--- BEGIN DATA ROWS ---

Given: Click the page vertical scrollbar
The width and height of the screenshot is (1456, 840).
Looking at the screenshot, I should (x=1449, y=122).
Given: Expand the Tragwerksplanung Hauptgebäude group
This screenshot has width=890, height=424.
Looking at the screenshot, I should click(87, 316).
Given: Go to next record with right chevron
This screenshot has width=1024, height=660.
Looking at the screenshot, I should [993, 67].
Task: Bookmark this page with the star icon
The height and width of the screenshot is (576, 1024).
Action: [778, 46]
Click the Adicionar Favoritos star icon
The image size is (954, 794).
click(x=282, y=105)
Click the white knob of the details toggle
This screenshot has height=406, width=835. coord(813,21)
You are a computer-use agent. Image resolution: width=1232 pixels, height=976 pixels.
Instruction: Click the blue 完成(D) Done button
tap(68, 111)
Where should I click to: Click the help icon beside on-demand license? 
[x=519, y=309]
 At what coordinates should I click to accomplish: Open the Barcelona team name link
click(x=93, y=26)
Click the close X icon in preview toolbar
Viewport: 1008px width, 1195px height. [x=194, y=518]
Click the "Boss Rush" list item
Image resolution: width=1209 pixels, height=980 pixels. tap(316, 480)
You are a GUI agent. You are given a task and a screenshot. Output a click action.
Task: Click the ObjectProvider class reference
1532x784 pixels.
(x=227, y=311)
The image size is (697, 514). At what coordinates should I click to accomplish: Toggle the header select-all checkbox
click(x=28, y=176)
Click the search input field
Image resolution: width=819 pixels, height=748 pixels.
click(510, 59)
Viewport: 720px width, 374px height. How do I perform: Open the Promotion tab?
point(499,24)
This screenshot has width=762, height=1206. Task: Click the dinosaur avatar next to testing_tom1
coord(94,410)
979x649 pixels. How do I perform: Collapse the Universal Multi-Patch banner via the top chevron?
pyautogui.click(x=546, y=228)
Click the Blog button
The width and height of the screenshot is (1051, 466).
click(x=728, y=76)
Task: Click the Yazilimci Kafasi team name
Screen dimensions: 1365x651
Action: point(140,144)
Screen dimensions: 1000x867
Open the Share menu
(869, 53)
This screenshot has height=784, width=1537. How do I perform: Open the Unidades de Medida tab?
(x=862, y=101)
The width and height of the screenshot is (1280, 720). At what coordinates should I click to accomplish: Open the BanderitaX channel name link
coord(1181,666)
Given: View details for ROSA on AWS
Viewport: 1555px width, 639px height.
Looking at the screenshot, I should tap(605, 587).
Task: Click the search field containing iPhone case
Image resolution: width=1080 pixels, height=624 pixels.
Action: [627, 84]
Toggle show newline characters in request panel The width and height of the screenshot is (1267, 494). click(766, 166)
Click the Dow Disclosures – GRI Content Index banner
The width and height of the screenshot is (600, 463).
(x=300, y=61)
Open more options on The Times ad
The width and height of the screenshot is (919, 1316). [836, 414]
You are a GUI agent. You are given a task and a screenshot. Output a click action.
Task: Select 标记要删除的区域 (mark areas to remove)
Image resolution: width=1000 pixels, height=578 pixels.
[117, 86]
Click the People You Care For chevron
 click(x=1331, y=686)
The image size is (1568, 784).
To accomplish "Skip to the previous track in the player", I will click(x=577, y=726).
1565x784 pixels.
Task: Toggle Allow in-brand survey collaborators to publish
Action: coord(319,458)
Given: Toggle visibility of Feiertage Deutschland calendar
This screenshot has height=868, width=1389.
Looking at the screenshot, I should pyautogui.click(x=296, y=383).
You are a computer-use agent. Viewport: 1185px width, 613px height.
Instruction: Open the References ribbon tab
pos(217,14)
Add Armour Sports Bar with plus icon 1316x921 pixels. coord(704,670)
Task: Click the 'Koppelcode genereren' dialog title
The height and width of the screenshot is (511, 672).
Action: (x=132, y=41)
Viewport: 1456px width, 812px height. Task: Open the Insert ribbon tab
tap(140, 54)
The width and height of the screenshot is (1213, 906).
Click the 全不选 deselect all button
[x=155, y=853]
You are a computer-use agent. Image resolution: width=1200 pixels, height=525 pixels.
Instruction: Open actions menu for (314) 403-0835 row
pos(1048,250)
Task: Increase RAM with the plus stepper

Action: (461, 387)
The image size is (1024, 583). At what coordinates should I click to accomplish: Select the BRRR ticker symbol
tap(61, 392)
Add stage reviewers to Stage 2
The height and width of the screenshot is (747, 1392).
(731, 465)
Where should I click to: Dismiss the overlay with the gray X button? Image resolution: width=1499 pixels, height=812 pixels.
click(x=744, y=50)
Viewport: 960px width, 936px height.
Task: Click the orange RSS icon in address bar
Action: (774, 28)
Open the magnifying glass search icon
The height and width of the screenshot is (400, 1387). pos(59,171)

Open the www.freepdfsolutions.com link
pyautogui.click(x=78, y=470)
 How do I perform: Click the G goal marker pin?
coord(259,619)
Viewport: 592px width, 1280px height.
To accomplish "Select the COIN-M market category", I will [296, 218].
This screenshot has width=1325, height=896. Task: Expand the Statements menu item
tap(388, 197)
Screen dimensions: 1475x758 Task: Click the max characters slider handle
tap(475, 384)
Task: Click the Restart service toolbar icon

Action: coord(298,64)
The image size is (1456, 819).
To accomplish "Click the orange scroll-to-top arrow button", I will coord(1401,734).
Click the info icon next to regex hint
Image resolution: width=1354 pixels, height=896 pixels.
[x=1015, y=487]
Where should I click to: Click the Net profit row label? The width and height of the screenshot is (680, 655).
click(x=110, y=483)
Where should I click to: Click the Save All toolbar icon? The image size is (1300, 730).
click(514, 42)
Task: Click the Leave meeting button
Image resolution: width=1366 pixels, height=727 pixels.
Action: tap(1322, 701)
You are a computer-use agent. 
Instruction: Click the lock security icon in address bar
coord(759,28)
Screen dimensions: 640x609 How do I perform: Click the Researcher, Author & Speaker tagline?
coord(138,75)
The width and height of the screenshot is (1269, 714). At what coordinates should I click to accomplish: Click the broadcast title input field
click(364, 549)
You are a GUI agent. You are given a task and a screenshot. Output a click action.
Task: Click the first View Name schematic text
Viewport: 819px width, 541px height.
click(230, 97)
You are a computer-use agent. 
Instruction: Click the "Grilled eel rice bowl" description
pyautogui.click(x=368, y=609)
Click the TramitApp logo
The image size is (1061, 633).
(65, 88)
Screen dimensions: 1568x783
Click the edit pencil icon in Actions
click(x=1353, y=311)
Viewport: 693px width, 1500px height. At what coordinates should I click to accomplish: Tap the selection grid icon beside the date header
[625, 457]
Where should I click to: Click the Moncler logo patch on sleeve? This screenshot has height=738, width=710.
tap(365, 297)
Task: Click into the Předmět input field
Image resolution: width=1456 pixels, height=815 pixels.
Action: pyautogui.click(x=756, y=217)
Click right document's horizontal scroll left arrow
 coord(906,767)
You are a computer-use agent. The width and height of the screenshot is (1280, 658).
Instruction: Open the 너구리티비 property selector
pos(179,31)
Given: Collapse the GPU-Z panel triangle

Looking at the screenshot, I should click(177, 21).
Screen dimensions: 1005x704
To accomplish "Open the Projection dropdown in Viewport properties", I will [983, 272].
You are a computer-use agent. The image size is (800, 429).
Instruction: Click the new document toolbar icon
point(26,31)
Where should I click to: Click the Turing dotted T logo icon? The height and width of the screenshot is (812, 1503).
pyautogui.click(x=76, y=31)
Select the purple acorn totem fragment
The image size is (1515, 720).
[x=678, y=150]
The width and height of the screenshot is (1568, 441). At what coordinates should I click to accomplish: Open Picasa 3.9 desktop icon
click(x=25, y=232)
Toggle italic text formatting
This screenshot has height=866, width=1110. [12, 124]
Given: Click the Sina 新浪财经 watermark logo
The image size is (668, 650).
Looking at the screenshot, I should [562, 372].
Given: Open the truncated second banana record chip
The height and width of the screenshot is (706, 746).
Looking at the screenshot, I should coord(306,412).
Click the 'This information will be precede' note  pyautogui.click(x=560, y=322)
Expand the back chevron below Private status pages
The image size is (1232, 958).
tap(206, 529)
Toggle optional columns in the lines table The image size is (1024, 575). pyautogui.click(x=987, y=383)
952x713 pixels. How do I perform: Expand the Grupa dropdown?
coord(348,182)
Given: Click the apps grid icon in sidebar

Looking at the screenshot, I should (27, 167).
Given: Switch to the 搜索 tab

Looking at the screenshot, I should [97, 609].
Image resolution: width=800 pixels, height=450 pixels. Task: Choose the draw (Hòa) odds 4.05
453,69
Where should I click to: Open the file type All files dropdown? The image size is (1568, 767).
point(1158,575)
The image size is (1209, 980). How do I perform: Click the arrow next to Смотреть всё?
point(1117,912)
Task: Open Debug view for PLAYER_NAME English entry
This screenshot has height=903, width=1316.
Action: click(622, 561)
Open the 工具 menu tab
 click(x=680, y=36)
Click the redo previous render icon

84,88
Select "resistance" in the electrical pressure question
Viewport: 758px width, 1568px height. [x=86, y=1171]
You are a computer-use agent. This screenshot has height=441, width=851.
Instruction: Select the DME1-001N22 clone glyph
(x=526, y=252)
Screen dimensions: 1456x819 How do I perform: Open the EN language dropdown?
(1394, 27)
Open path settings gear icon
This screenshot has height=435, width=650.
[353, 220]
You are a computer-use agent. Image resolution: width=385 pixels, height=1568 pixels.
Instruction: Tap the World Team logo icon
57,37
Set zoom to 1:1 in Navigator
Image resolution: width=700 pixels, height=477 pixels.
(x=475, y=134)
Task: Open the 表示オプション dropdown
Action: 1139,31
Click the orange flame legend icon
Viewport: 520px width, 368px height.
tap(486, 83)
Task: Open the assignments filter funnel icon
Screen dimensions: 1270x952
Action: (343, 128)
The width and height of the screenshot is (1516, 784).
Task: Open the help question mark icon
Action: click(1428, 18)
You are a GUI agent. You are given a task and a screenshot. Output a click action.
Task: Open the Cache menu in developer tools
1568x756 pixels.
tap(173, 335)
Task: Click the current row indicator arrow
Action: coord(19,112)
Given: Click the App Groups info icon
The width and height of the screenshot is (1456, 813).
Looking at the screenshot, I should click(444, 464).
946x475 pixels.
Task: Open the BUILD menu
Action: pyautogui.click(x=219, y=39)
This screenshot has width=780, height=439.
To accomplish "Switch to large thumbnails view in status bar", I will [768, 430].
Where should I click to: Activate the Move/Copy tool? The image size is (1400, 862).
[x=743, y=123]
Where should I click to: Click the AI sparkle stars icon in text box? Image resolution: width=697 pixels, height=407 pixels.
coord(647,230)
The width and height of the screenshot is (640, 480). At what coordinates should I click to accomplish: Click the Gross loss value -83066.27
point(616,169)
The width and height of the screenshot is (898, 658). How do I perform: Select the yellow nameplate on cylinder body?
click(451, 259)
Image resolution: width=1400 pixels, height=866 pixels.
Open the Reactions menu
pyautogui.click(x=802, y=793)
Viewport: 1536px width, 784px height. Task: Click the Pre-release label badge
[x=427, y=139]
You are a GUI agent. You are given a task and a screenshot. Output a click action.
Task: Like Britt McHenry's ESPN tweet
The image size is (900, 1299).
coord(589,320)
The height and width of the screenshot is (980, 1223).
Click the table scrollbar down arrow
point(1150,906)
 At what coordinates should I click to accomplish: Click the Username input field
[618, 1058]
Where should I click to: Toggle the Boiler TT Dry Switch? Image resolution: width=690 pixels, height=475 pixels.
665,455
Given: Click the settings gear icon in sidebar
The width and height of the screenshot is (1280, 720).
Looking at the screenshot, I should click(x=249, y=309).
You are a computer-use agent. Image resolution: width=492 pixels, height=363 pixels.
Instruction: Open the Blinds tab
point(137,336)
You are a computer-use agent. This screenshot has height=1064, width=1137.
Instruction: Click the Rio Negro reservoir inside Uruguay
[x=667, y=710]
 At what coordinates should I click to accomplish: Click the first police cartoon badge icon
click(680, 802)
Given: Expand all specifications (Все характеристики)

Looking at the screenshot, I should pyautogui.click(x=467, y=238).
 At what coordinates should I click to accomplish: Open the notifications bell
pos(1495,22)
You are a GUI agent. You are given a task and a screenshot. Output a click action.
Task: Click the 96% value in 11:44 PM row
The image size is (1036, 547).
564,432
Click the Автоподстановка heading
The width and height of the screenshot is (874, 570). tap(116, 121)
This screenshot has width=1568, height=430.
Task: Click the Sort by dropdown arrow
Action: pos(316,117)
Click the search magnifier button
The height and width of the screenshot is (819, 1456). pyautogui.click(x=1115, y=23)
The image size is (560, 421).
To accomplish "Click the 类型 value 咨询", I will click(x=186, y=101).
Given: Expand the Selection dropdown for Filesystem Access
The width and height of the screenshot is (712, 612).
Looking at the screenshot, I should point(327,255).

--- END DATA ROWS ---

**TASK DESCRIPTION**
Reproduce the entries character for character, everything from the line containing "Click the redo previous render icon" down to the line containing "tap(486, 83)", with both of those lines included.

**WRITTEN RESPONSE**
Click the redo previous render icon

84,88
Select "resistance" in the electrical pressure question
Viewport: 758px width, 1568px height. [x=86, y=1171]
You are a computer-use agent. This screenshot has height=441, width=851.
Instruction: Select the DME1-001N22 clone glyph
(x=526, y=252)
Screen dimensions: 1456x819 How do I perform: Open the EN language dropdown?
(1394, 27)
Open path settings gear icon
This screenshot has height=435, width=650.
[353, 220]
You are a computer-use agent. Image resolution: width=385 pixels, height=1568 pixels.
Instruction: Tap the World Team logo icon
57,37
Set zoom to 1:1 in Navigator
Image resolution: width=700 pixels, height=477 pixels.
(x=475, y=134)
Task: Open the 表示オプション dropdown
Action: 1139,31
Click the orange flame legend icon
Viewport: 520px width, 368px height.
tap(486, 83)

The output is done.